▸ Listed entries:
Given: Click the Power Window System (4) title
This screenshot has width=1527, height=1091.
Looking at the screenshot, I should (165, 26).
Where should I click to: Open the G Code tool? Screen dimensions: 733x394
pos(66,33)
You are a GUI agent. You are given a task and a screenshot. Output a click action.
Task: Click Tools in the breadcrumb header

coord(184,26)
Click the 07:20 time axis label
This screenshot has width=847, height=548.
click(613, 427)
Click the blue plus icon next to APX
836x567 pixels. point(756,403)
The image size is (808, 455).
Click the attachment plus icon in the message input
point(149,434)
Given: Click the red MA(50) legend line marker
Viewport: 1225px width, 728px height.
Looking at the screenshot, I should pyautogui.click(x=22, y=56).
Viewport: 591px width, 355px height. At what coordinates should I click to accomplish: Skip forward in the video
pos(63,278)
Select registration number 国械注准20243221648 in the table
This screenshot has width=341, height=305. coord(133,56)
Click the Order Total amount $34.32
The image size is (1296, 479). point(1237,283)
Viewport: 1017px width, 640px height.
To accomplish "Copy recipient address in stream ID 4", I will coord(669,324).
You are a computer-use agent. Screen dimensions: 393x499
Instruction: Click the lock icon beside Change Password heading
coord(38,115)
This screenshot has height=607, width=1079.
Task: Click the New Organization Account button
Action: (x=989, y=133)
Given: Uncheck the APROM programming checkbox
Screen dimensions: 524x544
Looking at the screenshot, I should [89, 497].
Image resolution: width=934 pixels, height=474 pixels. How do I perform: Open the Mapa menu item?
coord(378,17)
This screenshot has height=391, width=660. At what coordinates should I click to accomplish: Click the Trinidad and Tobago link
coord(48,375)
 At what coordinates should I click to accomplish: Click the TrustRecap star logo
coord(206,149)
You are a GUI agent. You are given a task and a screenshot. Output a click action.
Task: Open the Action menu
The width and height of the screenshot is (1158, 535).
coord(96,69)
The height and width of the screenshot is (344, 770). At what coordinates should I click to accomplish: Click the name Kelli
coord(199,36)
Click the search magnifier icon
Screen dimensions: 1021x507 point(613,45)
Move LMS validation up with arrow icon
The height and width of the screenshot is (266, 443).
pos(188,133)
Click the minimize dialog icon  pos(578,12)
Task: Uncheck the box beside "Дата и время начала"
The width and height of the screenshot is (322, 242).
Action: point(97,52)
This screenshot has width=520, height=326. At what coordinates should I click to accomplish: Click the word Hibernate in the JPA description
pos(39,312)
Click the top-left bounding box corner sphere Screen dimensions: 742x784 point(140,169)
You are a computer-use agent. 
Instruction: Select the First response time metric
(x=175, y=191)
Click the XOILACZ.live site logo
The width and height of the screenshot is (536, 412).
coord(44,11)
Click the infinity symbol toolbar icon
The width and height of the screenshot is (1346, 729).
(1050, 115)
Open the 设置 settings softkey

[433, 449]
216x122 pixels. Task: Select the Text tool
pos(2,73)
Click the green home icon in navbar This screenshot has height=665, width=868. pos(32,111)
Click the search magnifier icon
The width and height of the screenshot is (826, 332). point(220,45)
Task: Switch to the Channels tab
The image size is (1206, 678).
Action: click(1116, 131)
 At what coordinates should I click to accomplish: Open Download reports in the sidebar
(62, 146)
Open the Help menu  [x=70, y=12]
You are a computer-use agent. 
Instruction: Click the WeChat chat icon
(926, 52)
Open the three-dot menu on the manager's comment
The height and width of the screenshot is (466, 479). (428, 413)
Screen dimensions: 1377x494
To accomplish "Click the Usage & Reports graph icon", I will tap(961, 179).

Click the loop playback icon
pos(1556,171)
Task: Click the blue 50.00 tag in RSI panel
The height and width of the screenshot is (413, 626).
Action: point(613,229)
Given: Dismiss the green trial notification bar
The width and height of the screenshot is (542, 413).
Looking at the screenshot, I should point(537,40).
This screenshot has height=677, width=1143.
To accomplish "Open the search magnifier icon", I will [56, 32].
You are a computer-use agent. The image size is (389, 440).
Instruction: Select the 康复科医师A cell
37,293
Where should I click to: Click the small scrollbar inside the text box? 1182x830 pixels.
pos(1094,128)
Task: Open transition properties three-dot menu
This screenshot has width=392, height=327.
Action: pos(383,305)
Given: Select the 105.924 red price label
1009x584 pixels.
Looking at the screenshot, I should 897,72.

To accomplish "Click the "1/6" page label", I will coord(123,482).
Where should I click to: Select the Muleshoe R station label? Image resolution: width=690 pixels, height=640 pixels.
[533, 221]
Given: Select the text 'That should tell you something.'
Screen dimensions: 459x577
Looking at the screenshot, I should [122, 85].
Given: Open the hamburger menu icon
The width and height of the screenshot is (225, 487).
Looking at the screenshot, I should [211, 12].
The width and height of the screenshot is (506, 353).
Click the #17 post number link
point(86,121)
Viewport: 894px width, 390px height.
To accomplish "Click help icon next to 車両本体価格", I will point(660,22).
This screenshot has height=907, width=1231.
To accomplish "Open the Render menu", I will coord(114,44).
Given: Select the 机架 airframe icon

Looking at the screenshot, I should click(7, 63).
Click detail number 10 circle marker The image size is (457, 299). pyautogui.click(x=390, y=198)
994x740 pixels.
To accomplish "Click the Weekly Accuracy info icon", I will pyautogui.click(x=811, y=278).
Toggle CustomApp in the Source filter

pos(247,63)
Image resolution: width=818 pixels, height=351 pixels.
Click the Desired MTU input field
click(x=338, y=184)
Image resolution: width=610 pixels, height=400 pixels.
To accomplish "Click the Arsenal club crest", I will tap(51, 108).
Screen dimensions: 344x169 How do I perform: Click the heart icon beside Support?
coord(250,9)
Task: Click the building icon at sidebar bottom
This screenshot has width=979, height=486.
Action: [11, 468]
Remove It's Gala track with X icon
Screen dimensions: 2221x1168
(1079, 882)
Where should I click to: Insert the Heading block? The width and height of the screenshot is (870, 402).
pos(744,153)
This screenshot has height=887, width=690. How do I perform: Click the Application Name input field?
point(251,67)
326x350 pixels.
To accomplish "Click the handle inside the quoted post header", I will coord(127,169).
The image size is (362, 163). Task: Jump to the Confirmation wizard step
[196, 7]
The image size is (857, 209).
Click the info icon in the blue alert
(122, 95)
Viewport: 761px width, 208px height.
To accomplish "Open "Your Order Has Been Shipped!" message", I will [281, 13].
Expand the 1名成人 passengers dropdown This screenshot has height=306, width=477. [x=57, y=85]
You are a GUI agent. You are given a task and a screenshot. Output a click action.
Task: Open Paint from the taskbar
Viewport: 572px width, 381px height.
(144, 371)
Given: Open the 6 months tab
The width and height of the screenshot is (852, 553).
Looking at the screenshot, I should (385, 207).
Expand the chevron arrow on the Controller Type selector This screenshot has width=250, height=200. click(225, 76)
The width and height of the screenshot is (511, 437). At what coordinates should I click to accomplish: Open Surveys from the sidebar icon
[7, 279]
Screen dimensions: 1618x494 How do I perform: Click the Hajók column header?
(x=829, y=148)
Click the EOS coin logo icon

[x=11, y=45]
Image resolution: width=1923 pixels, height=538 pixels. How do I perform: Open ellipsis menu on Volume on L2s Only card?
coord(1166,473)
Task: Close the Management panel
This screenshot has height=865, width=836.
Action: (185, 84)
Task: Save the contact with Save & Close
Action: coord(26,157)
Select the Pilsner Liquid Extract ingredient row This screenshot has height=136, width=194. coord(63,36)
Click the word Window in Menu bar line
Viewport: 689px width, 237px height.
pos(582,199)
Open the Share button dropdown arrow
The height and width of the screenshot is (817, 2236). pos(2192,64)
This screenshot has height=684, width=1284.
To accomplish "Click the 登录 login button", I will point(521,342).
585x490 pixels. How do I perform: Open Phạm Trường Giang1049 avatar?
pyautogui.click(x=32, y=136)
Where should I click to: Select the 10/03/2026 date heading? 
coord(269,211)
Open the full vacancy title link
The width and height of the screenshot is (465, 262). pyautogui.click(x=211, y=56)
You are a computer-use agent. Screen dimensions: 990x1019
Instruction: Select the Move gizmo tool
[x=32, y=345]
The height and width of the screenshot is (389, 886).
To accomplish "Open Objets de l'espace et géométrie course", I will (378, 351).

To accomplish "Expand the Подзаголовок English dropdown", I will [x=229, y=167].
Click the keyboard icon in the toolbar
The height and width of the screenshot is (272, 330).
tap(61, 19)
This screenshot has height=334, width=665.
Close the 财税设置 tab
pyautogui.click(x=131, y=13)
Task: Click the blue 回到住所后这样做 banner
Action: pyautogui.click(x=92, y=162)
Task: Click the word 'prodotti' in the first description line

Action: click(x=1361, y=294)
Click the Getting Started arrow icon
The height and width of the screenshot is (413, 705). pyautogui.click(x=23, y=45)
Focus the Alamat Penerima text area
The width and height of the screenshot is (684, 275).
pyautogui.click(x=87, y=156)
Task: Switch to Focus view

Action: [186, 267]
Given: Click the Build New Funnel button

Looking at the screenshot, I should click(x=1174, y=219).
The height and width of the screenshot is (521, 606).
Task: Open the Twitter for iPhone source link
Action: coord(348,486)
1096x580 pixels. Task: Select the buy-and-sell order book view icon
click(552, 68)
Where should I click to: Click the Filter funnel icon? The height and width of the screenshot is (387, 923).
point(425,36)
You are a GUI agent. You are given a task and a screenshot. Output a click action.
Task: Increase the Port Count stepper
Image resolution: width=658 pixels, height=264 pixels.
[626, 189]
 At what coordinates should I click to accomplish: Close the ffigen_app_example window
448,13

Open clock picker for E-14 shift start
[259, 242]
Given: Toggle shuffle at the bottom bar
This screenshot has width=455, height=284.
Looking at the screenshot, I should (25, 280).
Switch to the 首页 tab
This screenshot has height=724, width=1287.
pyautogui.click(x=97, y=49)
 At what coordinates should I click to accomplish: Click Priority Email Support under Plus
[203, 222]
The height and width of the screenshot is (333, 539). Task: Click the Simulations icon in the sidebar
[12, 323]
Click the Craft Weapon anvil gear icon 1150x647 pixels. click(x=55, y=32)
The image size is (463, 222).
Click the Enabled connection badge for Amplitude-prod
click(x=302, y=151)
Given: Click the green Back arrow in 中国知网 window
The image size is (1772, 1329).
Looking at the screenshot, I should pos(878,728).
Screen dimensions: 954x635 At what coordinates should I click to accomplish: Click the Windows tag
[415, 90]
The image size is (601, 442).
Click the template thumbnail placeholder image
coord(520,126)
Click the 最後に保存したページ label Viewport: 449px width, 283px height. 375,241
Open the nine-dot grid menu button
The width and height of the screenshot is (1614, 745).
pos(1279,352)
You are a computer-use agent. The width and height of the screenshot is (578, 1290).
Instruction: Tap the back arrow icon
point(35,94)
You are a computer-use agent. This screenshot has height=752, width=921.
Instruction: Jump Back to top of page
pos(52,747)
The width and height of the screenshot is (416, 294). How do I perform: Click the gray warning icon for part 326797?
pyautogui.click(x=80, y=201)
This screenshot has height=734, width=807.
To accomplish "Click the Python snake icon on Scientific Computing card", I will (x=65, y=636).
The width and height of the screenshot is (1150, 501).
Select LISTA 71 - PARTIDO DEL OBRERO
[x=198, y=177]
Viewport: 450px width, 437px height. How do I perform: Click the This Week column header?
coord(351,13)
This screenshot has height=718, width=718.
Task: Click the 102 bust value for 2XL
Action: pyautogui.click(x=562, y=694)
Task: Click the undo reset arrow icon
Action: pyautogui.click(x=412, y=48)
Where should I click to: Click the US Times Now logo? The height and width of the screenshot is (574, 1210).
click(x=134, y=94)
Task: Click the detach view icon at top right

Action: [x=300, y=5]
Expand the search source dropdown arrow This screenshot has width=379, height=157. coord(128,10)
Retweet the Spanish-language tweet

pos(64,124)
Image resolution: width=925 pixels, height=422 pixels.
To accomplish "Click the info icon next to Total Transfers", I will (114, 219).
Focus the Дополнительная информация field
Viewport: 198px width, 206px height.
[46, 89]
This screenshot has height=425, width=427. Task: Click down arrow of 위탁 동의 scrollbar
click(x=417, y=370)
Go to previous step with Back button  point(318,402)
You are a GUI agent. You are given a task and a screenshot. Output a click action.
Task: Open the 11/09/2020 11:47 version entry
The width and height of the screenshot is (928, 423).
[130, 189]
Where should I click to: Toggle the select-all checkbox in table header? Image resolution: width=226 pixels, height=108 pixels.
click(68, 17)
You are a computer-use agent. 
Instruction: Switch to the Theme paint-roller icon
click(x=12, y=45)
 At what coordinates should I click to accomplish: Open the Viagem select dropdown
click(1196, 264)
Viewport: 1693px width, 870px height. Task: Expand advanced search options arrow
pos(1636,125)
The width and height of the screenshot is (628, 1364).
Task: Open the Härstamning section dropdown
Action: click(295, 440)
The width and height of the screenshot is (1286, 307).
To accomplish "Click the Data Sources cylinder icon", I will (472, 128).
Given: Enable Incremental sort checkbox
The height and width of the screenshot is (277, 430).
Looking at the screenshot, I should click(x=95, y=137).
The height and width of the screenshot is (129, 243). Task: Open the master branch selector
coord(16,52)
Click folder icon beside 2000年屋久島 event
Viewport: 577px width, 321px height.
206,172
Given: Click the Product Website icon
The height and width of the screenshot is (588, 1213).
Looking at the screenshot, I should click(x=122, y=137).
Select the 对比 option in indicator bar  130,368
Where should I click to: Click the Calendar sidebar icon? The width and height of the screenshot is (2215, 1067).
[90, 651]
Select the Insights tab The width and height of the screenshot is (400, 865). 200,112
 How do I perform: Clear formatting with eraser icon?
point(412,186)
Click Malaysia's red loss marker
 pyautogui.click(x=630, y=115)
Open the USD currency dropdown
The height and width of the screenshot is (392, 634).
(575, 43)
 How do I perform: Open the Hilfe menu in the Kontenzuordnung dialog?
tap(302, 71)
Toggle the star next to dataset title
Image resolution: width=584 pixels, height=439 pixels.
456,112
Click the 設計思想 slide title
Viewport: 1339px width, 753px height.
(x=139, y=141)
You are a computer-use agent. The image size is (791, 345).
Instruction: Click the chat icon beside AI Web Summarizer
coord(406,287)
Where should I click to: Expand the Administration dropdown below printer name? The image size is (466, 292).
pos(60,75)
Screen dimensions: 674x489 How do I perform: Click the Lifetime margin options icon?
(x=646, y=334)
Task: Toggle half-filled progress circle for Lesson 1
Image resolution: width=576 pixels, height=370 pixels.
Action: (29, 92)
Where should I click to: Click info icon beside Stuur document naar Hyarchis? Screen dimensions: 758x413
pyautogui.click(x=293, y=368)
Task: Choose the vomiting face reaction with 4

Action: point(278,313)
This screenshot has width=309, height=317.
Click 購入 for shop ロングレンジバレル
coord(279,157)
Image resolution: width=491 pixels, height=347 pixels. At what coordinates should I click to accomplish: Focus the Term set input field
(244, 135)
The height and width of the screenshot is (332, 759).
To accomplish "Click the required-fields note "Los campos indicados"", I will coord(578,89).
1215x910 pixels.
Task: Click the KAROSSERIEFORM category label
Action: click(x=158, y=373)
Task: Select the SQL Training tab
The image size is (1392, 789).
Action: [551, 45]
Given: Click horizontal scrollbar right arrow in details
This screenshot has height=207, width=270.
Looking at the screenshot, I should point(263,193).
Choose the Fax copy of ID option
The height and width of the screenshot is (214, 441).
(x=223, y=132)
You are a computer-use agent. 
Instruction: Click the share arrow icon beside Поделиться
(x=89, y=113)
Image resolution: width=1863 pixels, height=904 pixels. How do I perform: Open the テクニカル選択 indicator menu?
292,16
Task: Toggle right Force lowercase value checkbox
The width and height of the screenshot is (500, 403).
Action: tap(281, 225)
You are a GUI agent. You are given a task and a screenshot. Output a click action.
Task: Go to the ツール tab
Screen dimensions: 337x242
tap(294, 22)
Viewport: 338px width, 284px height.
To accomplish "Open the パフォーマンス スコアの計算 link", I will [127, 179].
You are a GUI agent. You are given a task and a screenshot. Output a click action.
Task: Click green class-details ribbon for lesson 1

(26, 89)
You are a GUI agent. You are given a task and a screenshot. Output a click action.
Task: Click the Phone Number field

▸ Prompt: Keep both end lines and retype everything in the records above from the line containing "Image resolution: width=491" through the line containing "The height and width of the screenshot is (332, 759).", exactly, with nothing else.

▸ The completed task:
Image resolution: width=491 pixels, height=347 pixels. At what coordinates should I click to accomplish: Focus the Term set input field
(244, 135)
The height and width of the screenshot is (332, 759).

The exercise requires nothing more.